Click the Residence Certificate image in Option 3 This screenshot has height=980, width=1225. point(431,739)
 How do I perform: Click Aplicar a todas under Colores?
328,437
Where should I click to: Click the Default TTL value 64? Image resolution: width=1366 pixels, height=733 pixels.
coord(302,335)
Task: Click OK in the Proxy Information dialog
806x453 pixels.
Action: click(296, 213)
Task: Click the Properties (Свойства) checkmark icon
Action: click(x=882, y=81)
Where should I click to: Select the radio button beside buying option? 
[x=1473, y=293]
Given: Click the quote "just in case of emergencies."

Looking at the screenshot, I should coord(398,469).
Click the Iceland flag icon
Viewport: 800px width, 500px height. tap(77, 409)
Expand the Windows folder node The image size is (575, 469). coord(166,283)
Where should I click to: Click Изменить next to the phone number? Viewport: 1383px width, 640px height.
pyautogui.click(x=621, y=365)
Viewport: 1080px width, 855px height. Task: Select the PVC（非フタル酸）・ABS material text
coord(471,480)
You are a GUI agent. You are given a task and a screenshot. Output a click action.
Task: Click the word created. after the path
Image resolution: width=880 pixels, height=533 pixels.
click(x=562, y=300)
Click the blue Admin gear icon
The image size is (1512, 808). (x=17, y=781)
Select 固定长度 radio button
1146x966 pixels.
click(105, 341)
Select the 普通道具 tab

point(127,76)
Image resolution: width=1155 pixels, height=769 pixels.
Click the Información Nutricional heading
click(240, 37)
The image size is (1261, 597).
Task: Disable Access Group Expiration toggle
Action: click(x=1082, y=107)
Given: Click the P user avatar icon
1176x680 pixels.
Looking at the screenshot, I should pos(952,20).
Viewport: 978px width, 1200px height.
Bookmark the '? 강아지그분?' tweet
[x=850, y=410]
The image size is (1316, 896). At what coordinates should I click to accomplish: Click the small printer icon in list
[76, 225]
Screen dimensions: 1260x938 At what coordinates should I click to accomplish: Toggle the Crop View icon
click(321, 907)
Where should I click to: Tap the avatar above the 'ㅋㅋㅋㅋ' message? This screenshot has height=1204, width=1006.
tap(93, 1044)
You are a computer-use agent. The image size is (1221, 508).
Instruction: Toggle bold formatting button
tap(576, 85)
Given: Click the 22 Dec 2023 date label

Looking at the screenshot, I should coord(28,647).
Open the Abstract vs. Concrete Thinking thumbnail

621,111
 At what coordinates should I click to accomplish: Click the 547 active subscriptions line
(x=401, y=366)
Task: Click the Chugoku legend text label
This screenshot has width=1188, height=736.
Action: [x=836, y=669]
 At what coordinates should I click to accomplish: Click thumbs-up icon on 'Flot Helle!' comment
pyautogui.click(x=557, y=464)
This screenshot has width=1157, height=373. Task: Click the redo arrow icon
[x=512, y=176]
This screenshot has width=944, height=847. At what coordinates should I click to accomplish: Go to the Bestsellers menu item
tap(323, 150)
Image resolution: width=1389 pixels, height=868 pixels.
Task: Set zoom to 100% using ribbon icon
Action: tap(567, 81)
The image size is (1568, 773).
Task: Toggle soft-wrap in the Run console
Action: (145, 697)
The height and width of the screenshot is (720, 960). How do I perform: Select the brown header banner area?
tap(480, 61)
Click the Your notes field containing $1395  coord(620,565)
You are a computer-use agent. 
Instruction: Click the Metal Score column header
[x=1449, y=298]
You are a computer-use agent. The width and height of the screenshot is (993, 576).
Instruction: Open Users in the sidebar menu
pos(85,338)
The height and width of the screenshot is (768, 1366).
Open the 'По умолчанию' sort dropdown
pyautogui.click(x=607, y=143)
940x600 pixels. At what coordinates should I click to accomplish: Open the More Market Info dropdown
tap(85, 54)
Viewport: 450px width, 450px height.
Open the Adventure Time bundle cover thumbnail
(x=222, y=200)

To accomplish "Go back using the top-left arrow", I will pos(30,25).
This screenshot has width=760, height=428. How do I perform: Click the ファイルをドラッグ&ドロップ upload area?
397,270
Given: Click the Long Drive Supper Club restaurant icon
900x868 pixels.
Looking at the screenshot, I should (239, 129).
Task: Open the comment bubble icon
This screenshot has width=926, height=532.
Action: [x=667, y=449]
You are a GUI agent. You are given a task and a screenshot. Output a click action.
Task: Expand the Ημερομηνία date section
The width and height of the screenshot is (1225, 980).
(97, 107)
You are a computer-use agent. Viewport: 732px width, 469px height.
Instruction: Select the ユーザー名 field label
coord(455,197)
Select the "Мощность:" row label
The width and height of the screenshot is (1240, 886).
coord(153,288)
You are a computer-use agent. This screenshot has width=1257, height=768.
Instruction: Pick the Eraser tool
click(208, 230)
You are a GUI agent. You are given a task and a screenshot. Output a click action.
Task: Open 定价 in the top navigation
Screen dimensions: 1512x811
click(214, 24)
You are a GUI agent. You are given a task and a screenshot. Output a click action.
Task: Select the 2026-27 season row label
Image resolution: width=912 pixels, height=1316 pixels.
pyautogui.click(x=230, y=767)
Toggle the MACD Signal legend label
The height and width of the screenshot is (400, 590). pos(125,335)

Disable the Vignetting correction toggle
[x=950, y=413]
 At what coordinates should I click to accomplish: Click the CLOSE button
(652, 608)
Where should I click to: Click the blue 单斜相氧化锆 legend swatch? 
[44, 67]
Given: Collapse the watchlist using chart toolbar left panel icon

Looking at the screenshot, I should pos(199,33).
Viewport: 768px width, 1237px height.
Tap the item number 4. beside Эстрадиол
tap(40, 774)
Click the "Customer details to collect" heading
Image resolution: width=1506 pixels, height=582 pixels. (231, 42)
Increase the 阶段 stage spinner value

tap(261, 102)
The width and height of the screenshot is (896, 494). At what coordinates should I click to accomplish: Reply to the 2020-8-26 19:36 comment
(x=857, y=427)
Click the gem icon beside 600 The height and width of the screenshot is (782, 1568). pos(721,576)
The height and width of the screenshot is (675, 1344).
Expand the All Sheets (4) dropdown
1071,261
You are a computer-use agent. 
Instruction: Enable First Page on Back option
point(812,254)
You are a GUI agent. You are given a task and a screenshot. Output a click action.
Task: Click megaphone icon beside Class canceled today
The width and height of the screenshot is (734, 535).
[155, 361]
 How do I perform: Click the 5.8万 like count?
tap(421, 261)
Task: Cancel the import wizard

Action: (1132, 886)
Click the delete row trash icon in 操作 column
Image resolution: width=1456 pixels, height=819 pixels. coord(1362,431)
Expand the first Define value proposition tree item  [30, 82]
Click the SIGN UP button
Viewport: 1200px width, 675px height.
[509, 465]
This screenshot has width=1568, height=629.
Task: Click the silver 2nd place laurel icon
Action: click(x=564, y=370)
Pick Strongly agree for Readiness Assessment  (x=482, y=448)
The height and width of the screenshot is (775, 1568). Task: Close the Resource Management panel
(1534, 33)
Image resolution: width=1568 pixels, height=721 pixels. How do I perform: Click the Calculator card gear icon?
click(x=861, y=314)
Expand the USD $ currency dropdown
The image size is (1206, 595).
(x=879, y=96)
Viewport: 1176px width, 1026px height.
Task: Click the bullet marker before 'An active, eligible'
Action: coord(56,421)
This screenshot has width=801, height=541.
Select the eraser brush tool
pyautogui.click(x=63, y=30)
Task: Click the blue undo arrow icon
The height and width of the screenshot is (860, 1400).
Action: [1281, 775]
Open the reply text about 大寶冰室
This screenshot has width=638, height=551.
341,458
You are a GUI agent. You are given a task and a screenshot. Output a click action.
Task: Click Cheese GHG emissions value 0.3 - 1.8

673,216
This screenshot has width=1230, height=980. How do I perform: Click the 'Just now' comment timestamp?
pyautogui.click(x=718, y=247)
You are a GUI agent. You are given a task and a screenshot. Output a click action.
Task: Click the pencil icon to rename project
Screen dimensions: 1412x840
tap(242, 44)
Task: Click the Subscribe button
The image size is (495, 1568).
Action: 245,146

▶ **EXERCISE REQUIREMENTS**: Would you filter the records and copy out each line containing "computer"?

▶ **SOLVED PROBLEM**:
You are a computer-use agent. The image size is (1221, 508).
You are a computer-use agent. 
You are a computer-use agent. The width and height of the screenshot is (993, 576).
You are a computer-use agent. Viewport: 732px width, 469px height.
You are a computer-use agent. This screenshot has width=1257, height=768.
You are a computer-use agent. 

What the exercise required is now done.